[Start of Source records]

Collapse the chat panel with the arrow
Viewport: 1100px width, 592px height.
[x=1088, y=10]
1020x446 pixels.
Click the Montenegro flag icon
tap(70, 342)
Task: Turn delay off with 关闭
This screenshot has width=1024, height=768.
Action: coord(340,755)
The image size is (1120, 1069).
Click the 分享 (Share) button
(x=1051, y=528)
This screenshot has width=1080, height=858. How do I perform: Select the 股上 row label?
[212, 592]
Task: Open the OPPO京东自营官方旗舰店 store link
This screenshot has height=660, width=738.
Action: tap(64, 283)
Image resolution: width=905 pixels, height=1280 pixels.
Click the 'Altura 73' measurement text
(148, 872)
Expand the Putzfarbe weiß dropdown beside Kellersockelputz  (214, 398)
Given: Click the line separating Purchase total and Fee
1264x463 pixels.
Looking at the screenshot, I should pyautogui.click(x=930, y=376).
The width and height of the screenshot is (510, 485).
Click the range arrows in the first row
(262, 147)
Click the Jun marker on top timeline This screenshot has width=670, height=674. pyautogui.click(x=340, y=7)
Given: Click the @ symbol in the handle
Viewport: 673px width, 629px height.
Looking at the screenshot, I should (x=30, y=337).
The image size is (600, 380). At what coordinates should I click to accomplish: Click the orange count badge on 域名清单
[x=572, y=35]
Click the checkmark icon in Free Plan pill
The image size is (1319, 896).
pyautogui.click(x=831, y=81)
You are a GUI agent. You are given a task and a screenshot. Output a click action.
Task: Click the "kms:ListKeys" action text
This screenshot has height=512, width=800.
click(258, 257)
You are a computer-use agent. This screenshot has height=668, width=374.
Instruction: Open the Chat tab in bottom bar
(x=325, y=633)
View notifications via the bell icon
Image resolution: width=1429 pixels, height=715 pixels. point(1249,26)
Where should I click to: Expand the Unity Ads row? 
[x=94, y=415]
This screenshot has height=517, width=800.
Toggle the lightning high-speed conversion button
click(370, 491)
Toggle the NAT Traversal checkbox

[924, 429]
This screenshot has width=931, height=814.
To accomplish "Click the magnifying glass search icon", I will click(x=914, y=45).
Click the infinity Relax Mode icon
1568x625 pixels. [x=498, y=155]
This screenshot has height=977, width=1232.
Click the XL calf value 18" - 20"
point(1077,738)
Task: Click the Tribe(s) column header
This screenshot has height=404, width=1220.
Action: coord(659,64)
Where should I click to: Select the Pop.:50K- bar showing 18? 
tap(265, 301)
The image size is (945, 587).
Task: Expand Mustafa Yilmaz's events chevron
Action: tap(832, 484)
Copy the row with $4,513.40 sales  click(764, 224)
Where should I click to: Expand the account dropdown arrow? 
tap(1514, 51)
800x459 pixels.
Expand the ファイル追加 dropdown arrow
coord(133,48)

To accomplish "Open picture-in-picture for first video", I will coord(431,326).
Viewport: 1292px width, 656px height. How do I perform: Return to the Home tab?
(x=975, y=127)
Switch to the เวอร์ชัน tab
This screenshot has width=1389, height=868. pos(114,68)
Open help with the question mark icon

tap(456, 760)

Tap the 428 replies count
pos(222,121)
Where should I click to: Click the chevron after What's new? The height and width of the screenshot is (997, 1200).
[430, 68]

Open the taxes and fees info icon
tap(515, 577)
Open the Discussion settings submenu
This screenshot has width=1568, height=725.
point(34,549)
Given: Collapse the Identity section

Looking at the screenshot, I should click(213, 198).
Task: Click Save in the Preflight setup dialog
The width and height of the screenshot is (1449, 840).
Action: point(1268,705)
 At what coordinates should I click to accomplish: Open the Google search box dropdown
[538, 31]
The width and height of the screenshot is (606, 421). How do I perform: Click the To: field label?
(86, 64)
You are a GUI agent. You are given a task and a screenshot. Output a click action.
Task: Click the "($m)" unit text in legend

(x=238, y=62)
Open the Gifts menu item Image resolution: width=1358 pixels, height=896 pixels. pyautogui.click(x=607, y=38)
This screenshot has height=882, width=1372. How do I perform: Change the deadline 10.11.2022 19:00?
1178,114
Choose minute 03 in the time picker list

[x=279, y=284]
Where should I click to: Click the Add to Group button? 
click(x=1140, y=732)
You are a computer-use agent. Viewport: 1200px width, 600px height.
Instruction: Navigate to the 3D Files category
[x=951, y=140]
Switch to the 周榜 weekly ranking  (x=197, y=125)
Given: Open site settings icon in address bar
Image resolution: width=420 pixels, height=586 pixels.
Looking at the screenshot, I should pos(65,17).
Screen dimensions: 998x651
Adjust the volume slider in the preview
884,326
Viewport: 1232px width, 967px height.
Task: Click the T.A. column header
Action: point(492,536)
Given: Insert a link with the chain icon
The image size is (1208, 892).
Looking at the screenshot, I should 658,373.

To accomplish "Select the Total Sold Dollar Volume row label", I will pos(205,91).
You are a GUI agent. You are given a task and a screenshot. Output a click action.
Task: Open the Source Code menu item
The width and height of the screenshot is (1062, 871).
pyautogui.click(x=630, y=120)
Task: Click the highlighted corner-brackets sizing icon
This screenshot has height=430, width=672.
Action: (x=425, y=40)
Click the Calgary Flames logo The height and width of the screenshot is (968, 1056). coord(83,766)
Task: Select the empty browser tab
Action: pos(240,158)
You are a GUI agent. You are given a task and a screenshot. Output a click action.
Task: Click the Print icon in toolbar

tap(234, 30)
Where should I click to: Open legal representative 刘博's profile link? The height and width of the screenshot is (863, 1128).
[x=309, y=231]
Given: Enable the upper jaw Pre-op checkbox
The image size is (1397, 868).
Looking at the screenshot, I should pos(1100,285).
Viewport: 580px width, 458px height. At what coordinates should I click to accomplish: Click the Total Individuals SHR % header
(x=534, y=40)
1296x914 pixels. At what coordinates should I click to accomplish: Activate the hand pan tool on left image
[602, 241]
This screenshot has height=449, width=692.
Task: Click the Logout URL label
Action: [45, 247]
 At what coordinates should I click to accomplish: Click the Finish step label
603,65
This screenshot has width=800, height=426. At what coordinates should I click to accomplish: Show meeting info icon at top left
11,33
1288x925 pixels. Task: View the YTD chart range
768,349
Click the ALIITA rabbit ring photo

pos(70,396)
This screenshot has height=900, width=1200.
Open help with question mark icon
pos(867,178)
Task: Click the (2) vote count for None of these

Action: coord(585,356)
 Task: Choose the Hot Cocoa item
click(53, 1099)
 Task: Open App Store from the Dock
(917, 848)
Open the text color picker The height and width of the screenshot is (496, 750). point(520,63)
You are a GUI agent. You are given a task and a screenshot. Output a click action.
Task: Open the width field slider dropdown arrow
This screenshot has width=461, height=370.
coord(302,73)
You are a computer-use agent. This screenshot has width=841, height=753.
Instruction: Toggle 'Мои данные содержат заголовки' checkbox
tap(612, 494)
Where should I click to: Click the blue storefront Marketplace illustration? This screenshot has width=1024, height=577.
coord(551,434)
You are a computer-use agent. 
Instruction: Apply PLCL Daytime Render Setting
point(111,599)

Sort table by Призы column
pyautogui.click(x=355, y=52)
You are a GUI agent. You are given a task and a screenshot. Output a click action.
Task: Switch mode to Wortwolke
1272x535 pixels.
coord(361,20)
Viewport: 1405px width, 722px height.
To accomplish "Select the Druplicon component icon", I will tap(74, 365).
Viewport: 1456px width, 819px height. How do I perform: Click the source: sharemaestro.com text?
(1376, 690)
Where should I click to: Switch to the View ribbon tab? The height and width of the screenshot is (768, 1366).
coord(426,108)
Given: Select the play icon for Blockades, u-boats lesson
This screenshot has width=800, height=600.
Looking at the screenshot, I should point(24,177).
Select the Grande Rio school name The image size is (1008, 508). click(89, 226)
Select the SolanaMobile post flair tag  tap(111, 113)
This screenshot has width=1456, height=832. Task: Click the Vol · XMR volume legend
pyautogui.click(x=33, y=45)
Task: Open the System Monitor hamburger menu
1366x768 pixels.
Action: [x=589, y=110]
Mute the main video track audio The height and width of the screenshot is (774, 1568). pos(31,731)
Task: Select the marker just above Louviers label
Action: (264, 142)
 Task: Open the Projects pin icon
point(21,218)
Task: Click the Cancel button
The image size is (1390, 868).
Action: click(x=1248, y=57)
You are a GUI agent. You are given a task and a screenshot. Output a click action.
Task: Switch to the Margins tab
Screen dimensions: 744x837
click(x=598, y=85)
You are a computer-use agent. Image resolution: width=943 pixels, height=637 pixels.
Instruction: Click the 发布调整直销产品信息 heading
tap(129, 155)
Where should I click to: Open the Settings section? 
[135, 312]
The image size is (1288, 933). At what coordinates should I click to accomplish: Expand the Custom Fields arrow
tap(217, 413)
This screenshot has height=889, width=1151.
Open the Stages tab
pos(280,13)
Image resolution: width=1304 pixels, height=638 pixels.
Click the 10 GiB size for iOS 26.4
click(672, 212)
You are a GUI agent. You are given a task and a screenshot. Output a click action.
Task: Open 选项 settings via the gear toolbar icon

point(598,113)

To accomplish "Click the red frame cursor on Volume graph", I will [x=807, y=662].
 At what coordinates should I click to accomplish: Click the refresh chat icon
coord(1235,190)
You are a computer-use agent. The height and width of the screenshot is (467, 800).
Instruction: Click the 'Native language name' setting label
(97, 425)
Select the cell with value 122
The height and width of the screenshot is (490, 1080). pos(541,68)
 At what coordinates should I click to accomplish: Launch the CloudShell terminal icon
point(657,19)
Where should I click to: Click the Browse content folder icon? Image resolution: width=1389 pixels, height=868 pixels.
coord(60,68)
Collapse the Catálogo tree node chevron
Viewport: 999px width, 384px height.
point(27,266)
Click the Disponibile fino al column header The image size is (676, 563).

[End of Source records]

Description of the task >>
From the material above, pull out every line that contains the word "Switch" and copy each one unchanged.

Answer below >>
Switch to the เวอร์ชัน tab
Switch to the 周榜 weekly ranking  (x=197, y=125)
Task: Switch mode to Wortwolke
Where should I click to: Switch to the View ribbon tab? The height and width of the screenshot is (768, 1366).
Task: Switch to the Margins tab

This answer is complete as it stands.